The problem with a lot of stock market commentary (including my own) is that it's hard to leave room for nuance.
For example, over the past few months I've been saying that the market needed to climb higher. We had too many bears. When that happens, the market tends to go in the opposite direction. And that's been the right call.
With that in mind, last Friday saw an important, bullish-on-the-surface, stock market milestone...
The small-cap Russell 2000 index finally "lit up" and zoomed higher, joining its the Nasdaq and S&P 500 brethren in their march higher to "post-bear market" highs.
In fact, last Friday also marked the S&P 500's gain of +21% from last October's bear market lows. That's the traditional definition of a new bull market. And the Nasdaq 100 is now up nearly 40% over the same time period.
It's only one day so far, but when investors finally start buying the Russell 2000 smallcap index - representing the smallest, fastest-growing, and riskiest part of the stock market - it tells me that a lot of bears and fence-sitters are being converted into bulls.
One last piece of that conversion puzzle is what's called the "put/call ratio." When people are feeling really bearish, they buy option puts (betting the market will go down). When the feel really bullish, they buy option calls (betting the market will go up).

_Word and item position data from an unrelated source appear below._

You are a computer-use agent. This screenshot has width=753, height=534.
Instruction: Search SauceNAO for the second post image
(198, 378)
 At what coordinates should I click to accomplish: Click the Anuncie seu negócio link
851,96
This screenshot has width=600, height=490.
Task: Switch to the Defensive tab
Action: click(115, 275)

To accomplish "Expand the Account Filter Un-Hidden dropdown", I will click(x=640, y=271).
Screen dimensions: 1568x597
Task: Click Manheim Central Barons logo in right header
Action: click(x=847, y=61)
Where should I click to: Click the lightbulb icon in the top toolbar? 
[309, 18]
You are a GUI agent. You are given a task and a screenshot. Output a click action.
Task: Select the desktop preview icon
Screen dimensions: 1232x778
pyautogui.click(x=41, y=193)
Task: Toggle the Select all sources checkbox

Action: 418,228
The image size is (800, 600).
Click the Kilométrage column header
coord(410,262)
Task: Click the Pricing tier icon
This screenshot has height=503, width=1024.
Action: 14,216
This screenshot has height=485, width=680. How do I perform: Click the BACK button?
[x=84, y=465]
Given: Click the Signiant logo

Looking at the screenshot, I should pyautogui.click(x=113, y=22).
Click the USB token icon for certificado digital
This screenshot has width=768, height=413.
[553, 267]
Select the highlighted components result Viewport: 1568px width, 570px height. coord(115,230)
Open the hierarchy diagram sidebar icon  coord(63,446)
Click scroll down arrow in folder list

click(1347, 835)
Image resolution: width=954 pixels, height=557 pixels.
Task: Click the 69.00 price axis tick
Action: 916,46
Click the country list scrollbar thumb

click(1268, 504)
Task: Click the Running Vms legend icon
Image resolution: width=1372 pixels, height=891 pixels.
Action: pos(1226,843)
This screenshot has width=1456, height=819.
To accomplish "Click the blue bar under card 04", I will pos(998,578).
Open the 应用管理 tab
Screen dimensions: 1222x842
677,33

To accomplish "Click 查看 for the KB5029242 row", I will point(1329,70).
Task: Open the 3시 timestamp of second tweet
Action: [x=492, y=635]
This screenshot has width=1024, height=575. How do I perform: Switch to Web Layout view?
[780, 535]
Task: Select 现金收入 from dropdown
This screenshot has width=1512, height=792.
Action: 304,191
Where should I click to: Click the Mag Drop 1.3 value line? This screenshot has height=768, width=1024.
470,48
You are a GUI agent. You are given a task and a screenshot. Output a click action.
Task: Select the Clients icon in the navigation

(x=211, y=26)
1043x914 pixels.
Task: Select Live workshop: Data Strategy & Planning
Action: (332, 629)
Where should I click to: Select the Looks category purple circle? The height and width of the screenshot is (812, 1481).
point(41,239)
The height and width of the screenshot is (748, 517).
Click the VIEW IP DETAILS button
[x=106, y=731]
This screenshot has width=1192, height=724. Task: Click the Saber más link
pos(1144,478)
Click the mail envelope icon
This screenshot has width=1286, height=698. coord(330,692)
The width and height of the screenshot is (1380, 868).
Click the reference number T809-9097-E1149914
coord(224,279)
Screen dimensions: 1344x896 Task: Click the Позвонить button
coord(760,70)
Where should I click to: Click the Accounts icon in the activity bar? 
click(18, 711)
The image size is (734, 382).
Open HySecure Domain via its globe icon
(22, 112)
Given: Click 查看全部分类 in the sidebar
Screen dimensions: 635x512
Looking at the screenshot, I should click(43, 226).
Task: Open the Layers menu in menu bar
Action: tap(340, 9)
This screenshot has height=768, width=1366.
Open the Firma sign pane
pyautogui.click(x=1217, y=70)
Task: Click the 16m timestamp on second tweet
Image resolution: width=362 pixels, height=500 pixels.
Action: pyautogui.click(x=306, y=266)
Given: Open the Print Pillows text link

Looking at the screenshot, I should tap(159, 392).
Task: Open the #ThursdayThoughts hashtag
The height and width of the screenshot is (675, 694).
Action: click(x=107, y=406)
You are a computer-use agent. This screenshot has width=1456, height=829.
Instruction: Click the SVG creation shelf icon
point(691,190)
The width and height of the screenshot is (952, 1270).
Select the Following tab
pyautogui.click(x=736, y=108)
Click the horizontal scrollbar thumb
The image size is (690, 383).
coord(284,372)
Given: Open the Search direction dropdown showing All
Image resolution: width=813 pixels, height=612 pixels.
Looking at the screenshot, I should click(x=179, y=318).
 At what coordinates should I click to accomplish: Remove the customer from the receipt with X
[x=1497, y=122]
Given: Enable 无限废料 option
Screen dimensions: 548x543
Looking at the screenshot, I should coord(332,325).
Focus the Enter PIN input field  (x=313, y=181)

Look at the put-call ratio as of Friday afternoon - record amounts of call buying:
The record amount of call buying leads to my last point...
As bullish as everything sounds right now, just keep in mind - bear markets have a way of faking us out.
Bear markets put us to sleep, thinking that the market is healed - and then hit us hard, just when we're starting to commit ourselves to major stock market purchases again.
The best example I know is in the 2000-2002 bear market.
After the first 18 months - and a 40% decline - we had a terrific recovery rally. Just like now, the Russell 2000 smallcap index was slow to start, but ultimately rallied sharply over a 7-month period, and made a new "higher high" in mid-April 2002:
Here's a great bullish-sounding headline, and quotation, from the very top of that 2002 rally:
Sounds pretty good, right?
But once folks grew used to the idea of a recovery...the bear market resumed in a horrific 40% plunge in 6 months' time:
I think the market has strong probabilities to continue to work its way higher over the next month, and possibly into the Labor Day holiday at the start of September (a prediction I've been making for a while now).
But the Federal Reserve may not stop raising interest rates (as some strategists want to believe) at its next meeting (June 14-15)...
And don't forget that the entirety of this rally - until Friday - was driven entirely by just a handful of S&P 500 megacap stocks.
Lastly, remember that it takes 12-18 months for the Fed's rate hikes to filter their way into the economy, so there may still be plenty of un-discounted economic "bad news" out there for many of the largest companies.
All this is a long way of saying - enjoy the rally - but be careful out there.